Sam Darnold’s season in Seattle was easy to miss if you were only scanning the headlines. The Seahawks won Super Bowl 60 over the New England Patriots, Kenneth Walker III took home Super Bowl MVP honors, and the defense did plenty of the heavy lifting. That left Darnold’s year sitting a little in the background, even though it was one of the biggest reasons Seattle got there.
One NFL executive thinks that’s exactly the wrong way to view it.
In ESPN’s top-10 quarterback ranking poll of NFL scouts, executives and coaches, a high-ranking AFC team official said Darnold "deserves" to be counted among the league’s best. The official’s full reaction was simple and direct: "What a career bounce back," a high-ranking AFC team official said, "He's been lights-out for two years. Deserves to be in the top-10."
That kind of praise fits the arc Darnold has built.
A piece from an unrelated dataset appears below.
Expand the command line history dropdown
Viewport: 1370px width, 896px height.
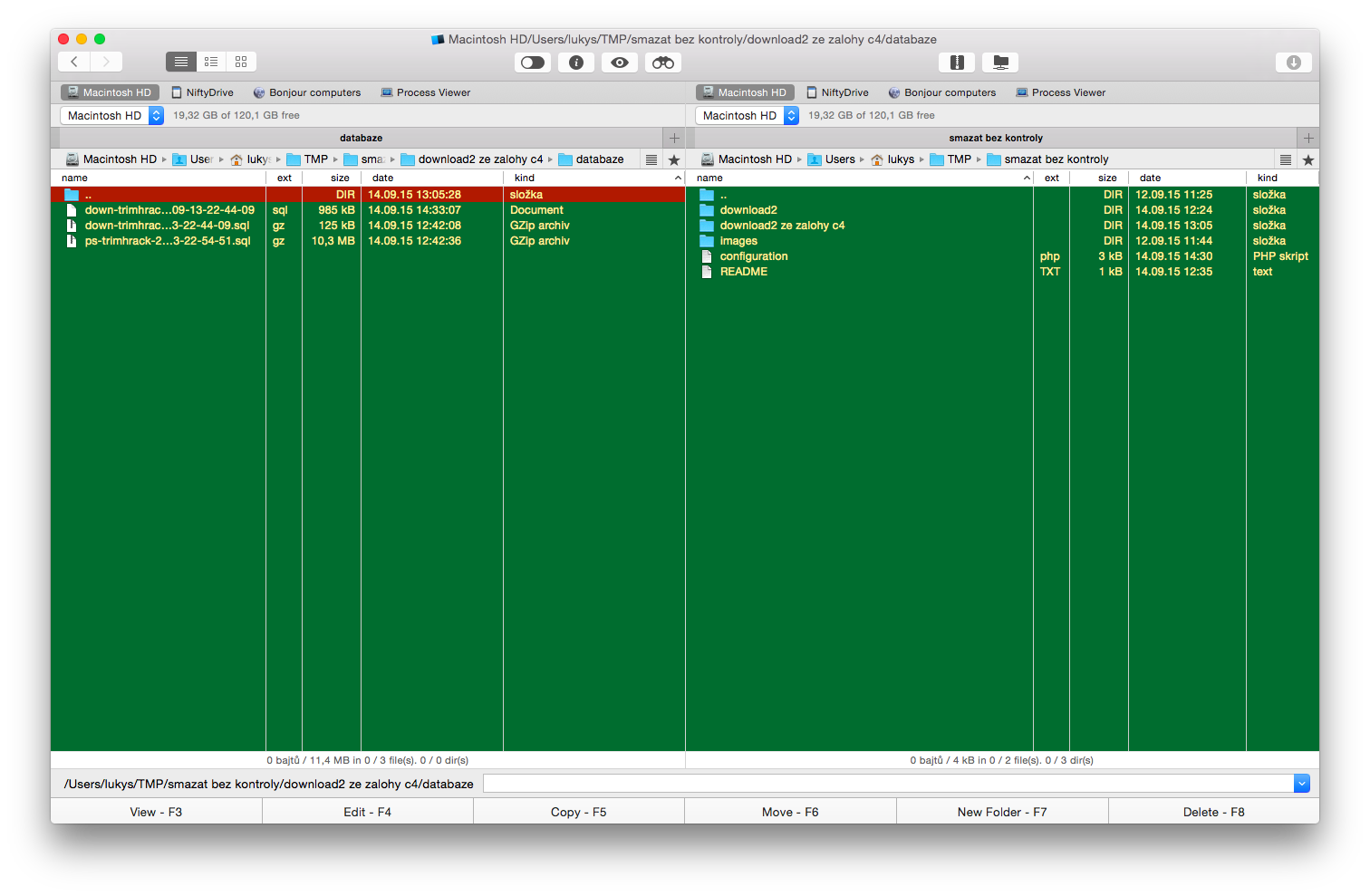pyautogui.click(x=1301, y=784)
He went from being viewed as a complete bust to becoming a legitimately good starting quarterback, first finding success in Minnesota before reaching another level with Seattle’s title run this past season.
Still, the ESPN poll didn’t put him inside the top 10. Darnold landed as an honorable mention, while Caleb Williams of the Chicago Bears came in at No.
10, Jared Goff of the Detroit Lions at No. 9 and Drake Maye of the New England Patriots at No. 8.
The numbers from Darnold’s season explain why he drew attention even without a top-10 slot. He passed for 4,048 yards and 25 touchdowns with a 67.7% completion rate. He also had 14 interceptions and fumbled 11 times, the most in the NFL, but the overall body of work still made him one of the most productive quarterbacks in the league.
He was even sharper in the playoffs, throwing for 672 yards and five touchdowns without an interception on the way to Seattle’s Super Bowl win over New England.
Darnold may not fit the mold of the flashiest quarterback in the league, and he doesn’t check every box in the way some dual-threat stars do. But the season he just put together, along with the respect he earned from at least one NFL executive, makes the case that his rise is no fluke.